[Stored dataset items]
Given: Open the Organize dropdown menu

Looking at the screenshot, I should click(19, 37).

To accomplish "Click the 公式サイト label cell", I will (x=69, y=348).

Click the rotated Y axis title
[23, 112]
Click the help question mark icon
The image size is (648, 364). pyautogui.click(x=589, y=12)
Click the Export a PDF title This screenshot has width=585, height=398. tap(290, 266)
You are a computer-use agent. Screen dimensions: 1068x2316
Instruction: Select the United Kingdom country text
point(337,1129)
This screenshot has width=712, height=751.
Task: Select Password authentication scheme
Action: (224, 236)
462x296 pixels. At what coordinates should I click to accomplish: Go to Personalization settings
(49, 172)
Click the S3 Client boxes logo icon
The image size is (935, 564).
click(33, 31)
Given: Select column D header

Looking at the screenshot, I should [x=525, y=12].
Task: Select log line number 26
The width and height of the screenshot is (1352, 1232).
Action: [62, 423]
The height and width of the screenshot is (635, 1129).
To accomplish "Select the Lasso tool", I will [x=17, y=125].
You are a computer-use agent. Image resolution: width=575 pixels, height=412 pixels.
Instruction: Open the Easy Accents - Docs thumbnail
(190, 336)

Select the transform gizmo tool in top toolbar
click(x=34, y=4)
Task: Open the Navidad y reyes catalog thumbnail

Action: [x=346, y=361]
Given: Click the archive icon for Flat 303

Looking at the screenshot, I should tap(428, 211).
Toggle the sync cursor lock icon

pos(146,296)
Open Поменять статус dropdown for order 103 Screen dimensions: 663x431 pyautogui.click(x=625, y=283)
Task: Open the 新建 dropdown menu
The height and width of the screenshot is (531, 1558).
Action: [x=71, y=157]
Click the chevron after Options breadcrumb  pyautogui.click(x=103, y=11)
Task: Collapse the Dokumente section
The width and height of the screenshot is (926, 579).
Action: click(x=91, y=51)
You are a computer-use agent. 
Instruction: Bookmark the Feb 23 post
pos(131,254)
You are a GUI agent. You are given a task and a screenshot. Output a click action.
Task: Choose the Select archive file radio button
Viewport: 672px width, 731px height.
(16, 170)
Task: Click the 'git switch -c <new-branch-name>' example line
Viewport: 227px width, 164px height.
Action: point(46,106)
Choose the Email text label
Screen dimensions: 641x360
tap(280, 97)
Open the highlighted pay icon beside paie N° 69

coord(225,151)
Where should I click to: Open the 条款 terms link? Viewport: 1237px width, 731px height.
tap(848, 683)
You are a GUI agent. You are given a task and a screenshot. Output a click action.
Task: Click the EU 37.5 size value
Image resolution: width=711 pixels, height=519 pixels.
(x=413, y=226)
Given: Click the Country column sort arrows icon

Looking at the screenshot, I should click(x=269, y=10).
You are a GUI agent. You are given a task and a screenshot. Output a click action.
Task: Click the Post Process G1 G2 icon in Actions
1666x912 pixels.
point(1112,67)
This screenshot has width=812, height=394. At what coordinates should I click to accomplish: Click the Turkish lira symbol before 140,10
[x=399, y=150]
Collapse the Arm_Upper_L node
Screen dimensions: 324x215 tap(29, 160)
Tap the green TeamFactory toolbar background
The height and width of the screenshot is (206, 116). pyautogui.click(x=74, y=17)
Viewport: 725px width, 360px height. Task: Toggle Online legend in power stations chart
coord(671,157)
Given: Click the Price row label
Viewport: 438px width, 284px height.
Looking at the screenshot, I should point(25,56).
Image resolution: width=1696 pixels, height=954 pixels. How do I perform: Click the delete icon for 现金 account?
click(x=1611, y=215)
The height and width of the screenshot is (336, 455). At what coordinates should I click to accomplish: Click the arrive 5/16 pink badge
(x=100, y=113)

Work instructions: Write out the data again in full. Match it exactly.

Answer for this exercise:
Given: Open the Organize dropdown menu

Looking at the screenshot, I should click(19, 37).

To accomplish "Click the 公式サイト label cell", I will (x=69, y=348).

Click the rotated Y axis title
[23, 112]
Click the help question mark icon
The image size is (648, 364). pyautogui.click(x=589, y=12)
Click the Export a PDF title This screenshot has width=585, height=398. tap(290, 266)
You are a computer-use agent. Screen dimensions: 1068x2316
Instruction: Select the United Kingdom country text
point(337,1129)
This screenshot has width=712, height=751.
Task: Select Password authentication scheme
Action: (224, 236)
462x296 pixels. At what coordinates should I click to accomplish: Go to Personalization settings
(49, 172)
Click the S3 Client boxes logo icon
The image size is (935, 564).
click(33, 31)
Given: Select column D header

Looking at the screenshot, I should [x=525, y=12].
Task: Select log line number 26
The width and height of the screenshot is (1352, 1232).
Action: [62, 423]
The height and width of the screenshot is (635, 1129).
To accomplish "Select the Lasso tool", I will [x=17, y=125].
You are a computer-use agent. Image resolution: width=575 pixels, height=412 pixels.
Instruction: Open the Easy Accents - Docs thumbnail
(190, 336)

Select the transform gizmo tool in top toolbar
click(x=34, y=4)
Task: Open the Navidad y reyes catalog thumbnail

Action: [x=346, y=361]
Given: Click the archive icon for Flat 303

Looking at the screenshot, I should tap(428, 211).
Toggle the sync cursor lock icon

pos(146,296)
Open Поменять статус dropdown for order 103 Screen dimensions: 663x431 pyautogui.click(x=625, y=283)
Task: Open the 新建 dropdown menu
The height and width of the screenshot is (531, 1558).
Action: [x=71, y=157]
Click the chevron after Options breadcrumb  pyautogui.click(x=103, y=11)
Task: Collapse the Dokumente section
The width and height of the screenshot is (926, 579).
Action: click(x=91, y=51)
You are a computer-use agent. 
Instruction: Bookmark the Feb 23 post
pos(131,254)
You are a GUI agent. You are given a task and a screenshot. Output a click action.
Task: Choose the Select archive file radio button
Viewport: 672px width, 731px height.
(16, 170)
Task: Click the 'git switch -c <new-branch-name>' example line
Viewport: 227px width, 164px height.
Action: point(46,106)
Choose the Email text label
Screen dimensions: 641x360
tap(280, 97)
Open the highlighted pay icon beside paie N° 69

coord(225,151)
Where should I click to: Open the 条款 terms link? Viewport: 1237px width, 731px height.
tap(848, 683)
You are a GUI agent. You are given a task and a screenshot. Output a click action.
Task: Click the EU 37.5 size value
Image resolution: width=711 pixels, height=519 pixels.
(x=413, y=226)
Given: Click the Country column sort arrows icon

Looking at the screenshot, I should click(x=269, y=10).
You are a GUI agent. You are given a task and a screenshot. Output a click action.
Task: Click the Post Process G1 G2 icon in Actions
1666x912 pixels.
point(1112,67)
This screenshot has width=812, height=394. At what coordinates should I click to accomplish: Click the Turkish lira symbol before 140,10
[x=399, y=150]
Collapse the Arm_Upper_L node
Screen dimensions: 324x215 tap(29, 160)
Tap the green TeamFactory toolbar background
The height and width of the screenshot is (206, 116). pyautogui.click(x=74, y=17)
Viewport: 725px width, 360px height. Task: Toggle Online legend in power stations chart
coord(671,157)
Given: Click the Price row label
Viewport: 438px width, 284px height.
Looking at the screenshot, I should point(25,56).
Image resolution: width=1696 pixels, height=954 pixels. How do I perform: Click the delete icon for 现金 account?
click(x=1611, y=215)
The height and width of the screenshot is (336, 455). At what coordinates should I click to accomplish: Click the arrive 5/16 pink badge
(x=100, y=113)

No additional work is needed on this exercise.